Choosing the Right Approach

Choose abstract methods when every derived class needs a different implementation and no sensible default exists. Payment authorization, data validation rules, and API integration points typically fall into this category. Abstract methods create compile-time contracts that prevent incomplete implementations.

Choose virtual methods when you can provide a reasonable default that works for most cases, but some derived classes need customization. Formatting, logging, retry logic, and caching strategies often fit this pattern. Virtual methods reduce code duplication while preserving flexibility.

If you're unsure, start with virtual methods that provide working defaults. You can refactor to abstract later if you discover the default implementation is never actually used. This evolutionary approach prevents over-engineering while maintaining clean hierarchies.

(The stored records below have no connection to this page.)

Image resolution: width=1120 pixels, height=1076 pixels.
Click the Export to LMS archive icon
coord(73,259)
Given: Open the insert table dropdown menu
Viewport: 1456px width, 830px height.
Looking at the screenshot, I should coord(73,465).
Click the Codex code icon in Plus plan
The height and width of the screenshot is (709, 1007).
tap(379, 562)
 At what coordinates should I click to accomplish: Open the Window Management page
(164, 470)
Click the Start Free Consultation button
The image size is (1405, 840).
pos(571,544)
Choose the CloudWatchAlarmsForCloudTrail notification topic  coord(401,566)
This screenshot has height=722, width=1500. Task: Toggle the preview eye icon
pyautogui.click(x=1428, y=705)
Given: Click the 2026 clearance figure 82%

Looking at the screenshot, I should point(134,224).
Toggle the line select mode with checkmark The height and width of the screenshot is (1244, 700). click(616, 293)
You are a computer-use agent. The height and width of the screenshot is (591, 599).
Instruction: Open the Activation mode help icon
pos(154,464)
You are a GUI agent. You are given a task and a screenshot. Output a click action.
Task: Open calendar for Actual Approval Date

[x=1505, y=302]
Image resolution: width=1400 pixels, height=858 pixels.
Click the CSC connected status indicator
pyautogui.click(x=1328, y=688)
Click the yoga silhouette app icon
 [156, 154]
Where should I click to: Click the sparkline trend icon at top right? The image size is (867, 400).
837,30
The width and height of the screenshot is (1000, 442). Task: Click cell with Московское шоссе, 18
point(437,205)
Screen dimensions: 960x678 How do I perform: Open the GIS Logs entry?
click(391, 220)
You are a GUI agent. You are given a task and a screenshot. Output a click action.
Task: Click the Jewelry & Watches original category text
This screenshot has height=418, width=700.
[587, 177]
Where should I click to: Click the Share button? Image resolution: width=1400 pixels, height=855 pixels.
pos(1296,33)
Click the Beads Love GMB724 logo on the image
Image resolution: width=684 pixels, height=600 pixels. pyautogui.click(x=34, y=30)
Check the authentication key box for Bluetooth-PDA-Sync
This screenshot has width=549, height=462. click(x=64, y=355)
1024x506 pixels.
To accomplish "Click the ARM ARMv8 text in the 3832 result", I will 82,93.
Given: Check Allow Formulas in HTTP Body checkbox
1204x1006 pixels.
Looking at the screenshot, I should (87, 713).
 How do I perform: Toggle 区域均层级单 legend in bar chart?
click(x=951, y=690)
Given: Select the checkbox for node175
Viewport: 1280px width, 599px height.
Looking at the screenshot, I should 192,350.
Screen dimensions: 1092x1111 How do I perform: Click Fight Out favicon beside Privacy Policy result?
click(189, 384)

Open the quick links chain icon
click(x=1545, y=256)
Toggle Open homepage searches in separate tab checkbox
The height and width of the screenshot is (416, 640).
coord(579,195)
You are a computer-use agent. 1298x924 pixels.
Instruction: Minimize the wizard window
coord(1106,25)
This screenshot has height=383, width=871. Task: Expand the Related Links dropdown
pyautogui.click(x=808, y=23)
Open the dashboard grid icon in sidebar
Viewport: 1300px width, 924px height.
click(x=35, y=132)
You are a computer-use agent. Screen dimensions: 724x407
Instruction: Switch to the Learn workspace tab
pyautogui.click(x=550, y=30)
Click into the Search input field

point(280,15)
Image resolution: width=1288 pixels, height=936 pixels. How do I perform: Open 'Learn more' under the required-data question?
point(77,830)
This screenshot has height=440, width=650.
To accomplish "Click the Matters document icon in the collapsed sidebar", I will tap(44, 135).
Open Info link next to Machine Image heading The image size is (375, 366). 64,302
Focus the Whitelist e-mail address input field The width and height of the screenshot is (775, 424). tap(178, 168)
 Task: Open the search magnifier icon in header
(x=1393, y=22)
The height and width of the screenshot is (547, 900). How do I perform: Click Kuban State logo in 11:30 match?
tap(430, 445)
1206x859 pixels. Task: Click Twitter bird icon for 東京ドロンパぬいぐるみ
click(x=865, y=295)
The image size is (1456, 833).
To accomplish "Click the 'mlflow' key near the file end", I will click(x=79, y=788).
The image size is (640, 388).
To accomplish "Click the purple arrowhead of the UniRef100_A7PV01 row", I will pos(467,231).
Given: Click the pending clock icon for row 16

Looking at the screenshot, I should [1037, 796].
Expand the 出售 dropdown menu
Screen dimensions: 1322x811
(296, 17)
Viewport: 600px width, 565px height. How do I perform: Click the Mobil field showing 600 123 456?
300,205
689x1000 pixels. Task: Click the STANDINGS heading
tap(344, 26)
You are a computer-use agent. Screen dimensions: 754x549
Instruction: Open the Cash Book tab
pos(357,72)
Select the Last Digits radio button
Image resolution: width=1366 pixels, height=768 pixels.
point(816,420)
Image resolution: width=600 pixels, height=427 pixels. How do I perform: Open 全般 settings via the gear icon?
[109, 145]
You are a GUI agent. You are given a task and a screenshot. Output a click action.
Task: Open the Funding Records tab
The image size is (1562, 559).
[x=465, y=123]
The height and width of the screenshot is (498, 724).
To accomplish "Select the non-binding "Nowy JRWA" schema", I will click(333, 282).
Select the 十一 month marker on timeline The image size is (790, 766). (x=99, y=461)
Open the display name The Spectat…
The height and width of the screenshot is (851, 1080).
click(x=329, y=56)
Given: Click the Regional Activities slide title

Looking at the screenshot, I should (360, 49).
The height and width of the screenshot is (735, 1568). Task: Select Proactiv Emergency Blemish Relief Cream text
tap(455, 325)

Avoid marking methods as virtual "just in case" someone might want to override them. Every virtual method adds a vtable lookup cost and increases the surface area for bugs in derived classes. Make methods virtual when you have a concrete use case for customization, not speculatively.

Quick Answers

When should I use virtual instead of abstract?

Use virtual when you provide a default implementation that derived classes can optionally override. Use abstract when derived classes must provide their own implementation. Virtual methods work in any class; abstract methods require abstract classes.

Can I have virtual methods in abstract classes?

Yes, abstract classes can contain both virtual and abstract members. Virtual methods provide default behavior, while abstract methods force derived classes to implement specific functionality. This combination gives you flexibility in designing class hierarchies.

What happens if I don't override a virtual method?

The derived class inherits the base class implementation automatically. Your code compiles and runs using the base version. This differs from abstract methods, which must be overridden or you'll get a compiler error.

Can abstract methods have a body?

No, abstract methods cannot have an implementation in the abstract class. They're declaration-only. Derived classes must provide the complete implementation. If you need a default implementation, use virtual instead.